__Given records__
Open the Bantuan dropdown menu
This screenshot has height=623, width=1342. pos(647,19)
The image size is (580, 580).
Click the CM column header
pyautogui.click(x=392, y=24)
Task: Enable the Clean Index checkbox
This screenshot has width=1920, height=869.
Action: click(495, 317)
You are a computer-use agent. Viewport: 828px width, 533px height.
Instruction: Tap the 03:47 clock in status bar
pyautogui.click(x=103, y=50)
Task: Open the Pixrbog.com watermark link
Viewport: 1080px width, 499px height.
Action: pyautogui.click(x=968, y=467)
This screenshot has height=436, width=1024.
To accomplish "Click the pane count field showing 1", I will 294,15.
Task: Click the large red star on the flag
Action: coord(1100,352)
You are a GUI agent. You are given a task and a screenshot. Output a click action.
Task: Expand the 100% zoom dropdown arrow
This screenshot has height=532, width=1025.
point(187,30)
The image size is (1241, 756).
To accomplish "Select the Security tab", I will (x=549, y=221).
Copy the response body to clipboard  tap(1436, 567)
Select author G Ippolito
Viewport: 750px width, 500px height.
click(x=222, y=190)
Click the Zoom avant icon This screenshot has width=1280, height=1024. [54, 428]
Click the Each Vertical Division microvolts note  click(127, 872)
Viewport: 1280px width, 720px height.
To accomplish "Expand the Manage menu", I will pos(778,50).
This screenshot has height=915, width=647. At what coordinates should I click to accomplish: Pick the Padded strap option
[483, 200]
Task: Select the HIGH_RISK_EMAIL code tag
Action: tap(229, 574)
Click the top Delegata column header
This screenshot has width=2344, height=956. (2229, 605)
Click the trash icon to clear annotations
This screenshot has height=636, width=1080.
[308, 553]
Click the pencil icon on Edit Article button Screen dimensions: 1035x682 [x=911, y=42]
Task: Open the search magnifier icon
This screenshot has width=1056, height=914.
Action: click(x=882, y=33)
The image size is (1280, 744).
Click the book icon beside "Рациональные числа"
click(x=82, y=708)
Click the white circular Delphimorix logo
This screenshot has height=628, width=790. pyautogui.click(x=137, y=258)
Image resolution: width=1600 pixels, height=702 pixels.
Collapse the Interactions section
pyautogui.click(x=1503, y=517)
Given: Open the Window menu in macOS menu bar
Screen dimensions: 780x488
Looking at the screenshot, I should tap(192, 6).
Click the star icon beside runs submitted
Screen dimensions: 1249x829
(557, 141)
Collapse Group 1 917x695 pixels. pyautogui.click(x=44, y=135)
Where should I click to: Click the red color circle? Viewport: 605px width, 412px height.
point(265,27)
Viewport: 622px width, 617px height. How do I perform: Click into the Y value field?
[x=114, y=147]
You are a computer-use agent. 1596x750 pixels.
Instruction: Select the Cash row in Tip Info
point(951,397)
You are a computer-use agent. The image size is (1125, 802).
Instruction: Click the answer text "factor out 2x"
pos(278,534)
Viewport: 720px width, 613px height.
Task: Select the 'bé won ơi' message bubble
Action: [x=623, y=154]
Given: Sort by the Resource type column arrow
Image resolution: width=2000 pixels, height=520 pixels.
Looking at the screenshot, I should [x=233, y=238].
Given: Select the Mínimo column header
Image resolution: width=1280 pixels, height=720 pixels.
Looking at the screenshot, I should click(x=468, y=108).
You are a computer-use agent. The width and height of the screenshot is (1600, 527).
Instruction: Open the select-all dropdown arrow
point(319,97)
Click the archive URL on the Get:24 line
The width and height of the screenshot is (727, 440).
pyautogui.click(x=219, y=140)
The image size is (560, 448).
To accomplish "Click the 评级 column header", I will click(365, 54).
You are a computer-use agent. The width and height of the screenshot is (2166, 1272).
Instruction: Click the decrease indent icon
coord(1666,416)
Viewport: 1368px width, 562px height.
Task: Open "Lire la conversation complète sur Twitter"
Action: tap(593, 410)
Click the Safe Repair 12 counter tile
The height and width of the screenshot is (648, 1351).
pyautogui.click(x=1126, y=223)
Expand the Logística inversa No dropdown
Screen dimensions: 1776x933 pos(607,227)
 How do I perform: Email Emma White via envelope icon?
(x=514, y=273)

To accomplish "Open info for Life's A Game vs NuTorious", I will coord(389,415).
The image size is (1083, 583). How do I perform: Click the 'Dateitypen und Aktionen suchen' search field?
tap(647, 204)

__Problem details__
Gather up every line in the data above that contains the word "agent", copying each one.

__Exercise solution__
You are a computer-use agent. Viewport: 828px width, 533px height.
You are a GUI agent. You are given a task and a screenshot. Output a click action.
You are a computer-use agent. 1596x750 pixels.
You are a computer-use agent. The image size is (1125, 802).
You are a computer-use agent. The width and height of the screenshot is (1600, 527).
You are a computer-use agent. The width and height of the screenshot is (2166, 1272).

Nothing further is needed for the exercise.